In total, these existing taxes already bring in about R21 billion a year. Piling on another layer, Treasury argues, is unlikely to raise meaningful revenue and far more likely to trigger an exodus of high-net-worth individuals.
The VAT that wasn’t, and the hole it left
Initially, Finance Minister Enoch Godongwana floated a hike in Value-added Tax (VAT) to plug the shortfall. VAT, unlike income tax, is harder to dodge. But facing pushback from unions and civil society, the proposal was scrapped before Budget Day.
That decision left a R70 billion problem with no clear solution and for 2026, an additional R20 billion will still need to be raised through “other tax measures.”
What exactly those will be is unclear.
So where to from here?
With income tax hikes off the table and VAT politically toxic, Treasury is turning to SARS and the economy itself. The idea is simple: get more people into the tax system through compliance and job creation, instead of squeezing those already paying.
This approach has wide public support. Many South Africans feel the problem isn’t tax rates—it’s tax fairness. Too many people and businesses are simply not paying their share, while compliant taxpayers are left to carry the load.
If SARS can close the compliance gap and the economy can grow, Treasury believes it can stabilise revenue without sending more people or their money overseas.
Public sentiment: enough is enough
On social media, reactions have ranged from relief to cynical laughter. “So Treasury’s finally caught up with the rest of us,” one X (formerly Twitter) user quipped. “Took them how many years to figure out bleeding the same people won’t work?”
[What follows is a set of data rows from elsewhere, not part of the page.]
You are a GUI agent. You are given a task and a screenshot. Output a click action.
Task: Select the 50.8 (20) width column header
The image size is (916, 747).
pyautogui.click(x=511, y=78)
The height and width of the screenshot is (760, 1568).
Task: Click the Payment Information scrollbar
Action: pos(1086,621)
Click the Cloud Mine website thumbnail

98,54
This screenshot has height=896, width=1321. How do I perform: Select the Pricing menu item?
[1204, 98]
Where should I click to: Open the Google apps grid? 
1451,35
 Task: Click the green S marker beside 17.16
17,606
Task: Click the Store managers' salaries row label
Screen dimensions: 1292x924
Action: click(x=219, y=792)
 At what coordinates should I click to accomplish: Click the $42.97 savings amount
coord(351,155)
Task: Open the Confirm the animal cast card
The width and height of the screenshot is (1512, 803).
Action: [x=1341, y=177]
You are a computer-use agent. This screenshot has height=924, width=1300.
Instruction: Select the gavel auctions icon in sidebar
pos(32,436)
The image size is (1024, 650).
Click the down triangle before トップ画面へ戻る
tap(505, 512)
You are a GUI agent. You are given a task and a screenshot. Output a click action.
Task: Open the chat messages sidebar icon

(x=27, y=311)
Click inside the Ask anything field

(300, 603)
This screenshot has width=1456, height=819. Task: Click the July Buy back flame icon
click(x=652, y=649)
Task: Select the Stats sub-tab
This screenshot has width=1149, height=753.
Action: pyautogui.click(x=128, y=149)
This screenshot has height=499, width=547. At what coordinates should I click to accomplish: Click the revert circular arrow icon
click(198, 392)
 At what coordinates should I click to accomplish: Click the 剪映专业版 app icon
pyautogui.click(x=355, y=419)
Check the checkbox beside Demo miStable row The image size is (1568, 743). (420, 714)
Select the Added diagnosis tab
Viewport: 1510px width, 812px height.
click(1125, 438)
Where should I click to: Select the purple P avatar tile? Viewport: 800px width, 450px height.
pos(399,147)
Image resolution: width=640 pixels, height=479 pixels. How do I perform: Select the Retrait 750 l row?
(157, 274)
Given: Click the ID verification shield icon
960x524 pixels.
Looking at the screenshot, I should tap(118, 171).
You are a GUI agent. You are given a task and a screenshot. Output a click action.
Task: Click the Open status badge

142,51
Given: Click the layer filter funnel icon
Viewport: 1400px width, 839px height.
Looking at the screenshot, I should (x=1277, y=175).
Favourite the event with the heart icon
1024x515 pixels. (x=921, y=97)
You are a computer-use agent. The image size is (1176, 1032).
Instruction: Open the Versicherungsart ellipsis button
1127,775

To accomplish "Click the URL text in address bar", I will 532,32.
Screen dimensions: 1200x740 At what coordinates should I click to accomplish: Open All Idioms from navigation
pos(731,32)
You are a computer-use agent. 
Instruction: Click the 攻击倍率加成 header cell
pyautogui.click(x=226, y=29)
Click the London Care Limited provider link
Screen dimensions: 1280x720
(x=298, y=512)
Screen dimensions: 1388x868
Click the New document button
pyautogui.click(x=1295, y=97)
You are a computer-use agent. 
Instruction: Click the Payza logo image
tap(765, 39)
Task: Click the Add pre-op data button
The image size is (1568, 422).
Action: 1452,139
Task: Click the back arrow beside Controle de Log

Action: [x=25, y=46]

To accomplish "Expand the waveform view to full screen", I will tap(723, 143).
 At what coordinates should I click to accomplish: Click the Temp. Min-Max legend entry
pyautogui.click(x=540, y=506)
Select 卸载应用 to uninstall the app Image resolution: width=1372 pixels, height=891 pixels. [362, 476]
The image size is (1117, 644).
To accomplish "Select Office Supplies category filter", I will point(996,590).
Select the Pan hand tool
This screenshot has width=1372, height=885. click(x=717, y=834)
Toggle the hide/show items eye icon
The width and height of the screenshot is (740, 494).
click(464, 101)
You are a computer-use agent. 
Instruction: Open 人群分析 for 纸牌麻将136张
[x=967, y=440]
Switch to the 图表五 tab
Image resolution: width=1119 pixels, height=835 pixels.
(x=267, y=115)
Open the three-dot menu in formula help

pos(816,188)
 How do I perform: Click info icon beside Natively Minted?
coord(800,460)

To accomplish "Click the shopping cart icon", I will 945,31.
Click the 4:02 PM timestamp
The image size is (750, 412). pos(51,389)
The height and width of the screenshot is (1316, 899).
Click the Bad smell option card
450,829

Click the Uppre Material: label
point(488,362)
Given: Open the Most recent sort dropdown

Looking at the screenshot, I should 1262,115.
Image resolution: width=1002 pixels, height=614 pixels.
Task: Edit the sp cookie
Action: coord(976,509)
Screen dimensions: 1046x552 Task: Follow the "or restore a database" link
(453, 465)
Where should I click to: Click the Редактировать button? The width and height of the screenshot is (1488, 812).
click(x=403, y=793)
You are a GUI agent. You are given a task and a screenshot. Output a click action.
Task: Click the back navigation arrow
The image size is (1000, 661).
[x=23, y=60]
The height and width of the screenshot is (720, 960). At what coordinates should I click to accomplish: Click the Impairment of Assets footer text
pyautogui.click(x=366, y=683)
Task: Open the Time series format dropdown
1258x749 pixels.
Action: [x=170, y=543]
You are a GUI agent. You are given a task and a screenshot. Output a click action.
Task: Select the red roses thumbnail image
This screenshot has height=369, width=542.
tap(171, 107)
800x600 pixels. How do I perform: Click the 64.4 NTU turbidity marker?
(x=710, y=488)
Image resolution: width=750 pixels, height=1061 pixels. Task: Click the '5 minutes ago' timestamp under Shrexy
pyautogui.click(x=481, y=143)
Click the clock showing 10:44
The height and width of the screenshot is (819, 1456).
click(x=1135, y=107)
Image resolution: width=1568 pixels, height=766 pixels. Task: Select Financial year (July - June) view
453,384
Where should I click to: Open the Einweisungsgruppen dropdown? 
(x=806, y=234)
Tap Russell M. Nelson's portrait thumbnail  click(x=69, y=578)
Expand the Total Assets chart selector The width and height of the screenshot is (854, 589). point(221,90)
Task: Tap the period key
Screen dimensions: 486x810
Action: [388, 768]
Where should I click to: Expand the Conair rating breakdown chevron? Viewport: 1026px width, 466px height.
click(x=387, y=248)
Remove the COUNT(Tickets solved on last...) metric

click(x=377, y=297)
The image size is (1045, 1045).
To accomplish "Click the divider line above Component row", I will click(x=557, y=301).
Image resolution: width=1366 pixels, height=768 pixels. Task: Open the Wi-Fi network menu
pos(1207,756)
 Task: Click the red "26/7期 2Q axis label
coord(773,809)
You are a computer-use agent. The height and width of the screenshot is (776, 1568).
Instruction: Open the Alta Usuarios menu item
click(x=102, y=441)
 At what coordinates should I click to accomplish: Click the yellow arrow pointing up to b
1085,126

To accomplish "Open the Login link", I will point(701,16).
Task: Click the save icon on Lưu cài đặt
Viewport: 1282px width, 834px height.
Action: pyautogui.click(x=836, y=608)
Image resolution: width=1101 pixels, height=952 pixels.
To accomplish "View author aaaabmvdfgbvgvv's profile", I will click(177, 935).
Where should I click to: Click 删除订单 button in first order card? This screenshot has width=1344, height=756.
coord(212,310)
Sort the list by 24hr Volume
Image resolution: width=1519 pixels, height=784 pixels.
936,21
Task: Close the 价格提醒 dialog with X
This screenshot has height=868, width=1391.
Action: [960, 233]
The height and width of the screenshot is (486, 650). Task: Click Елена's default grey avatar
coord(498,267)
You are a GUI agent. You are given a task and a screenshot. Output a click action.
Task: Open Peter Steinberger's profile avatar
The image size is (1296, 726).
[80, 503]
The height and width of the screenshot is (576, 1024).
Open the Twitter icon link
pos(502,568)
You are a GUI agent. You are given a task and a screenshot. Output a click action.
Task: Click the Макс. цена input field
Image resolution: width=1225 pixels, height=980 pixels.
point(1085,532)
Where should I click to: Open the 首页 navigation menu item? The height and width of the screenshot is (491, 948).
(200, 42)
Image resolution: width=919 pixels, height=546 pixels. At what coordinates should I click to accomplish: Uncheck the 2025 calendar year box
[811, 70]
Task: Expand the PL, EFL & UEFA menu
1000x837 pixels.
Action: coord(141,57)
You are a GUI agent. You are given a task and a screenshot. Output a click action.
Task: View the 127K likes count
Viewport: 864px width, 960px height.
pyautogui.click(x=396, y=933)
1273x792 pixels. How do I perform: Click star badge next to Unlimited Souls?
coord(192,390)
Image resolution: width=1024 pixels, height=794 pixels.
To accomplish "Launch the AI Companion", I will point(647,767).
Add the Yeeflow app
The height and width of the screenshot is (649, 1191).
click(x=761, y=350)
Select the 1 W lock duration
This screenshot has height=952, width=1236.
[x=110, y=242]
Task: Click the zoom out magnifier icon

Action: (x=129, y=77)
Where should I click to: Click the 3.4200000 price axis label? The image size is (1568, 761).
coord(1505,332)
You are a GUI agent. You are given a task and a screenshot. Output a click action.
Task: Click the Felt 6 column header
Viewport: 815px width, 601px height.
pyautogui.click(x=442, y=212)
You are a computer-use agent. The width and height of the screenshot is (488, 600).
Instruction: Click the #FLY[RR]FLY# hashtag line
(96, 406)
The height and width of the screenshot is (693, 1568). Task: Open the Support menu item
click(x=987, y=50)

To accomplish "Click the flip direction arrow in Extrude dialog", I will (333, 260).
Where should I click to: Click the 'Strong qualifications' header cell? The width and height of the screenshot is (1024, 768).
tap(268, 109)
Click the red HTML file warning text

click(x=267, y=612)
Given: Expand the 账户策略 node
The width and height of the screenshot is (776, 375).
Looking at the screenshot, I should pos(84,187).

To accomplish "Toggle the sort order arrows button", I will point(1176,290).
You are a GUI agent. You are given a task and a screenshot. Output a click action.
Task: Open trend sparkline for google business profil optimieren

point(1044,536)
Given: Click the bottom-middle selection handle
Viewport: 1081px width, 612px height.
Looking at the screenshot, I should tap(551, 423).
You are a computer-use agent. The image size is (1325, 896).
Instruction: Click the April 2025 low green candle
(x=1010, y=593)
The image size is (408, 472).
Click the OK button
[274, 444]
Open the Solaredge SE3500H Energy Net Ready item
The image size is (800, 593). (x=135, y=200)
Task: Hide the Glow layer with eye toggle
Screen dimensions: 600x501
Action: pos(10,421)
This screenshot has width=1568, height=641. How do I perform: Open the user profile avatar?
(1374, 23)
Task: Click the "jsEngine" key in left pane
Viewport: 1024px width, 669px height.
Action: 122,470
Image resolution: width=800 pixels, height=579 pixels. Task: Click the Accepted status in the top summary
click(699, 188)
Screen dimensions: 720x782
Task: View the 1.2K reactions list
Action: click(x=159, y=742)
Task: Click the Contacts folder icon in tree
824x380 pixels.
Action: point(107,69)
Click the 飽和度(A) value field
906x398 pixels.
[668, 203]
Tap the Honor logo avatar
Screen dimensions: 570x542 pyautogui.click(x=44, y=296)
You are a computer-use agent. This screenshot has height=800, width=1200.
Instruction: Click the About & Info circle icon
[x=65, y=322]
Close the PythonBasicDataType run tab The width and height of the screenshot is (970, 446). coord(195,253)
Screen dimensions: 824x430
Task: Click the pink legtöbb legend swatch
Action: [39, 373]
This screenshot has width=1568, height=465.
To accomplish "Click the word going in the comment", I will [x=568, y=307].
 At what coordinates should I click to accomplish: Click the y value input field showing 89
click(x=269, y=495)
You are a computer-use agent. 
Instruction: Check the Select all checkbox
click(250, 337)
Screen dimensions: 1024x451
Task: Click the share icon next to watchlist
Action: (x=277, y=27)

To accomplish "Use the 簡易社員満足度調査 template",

Others applauded the honesty but demanded action. “Saying tax hikes don’t work is a start. Now fix SARS, stop wastage, and tax the actual tax dodgers,” posted a well-followed financial analyst.
No more easy answers
Treasury’s admission marks a turning point in South Africa’s ongoing tax debate. It’s not just about how much to tax, but how smartly to do it.
If government wants to rebuild trust and raise revenue, it can’t rely on the same old tools. It must broaden the base, enforce the rules, and ensure every citizen and company pays their fair share.
Because as it turns out, taxing the few to fund the many only works, until the few walk away.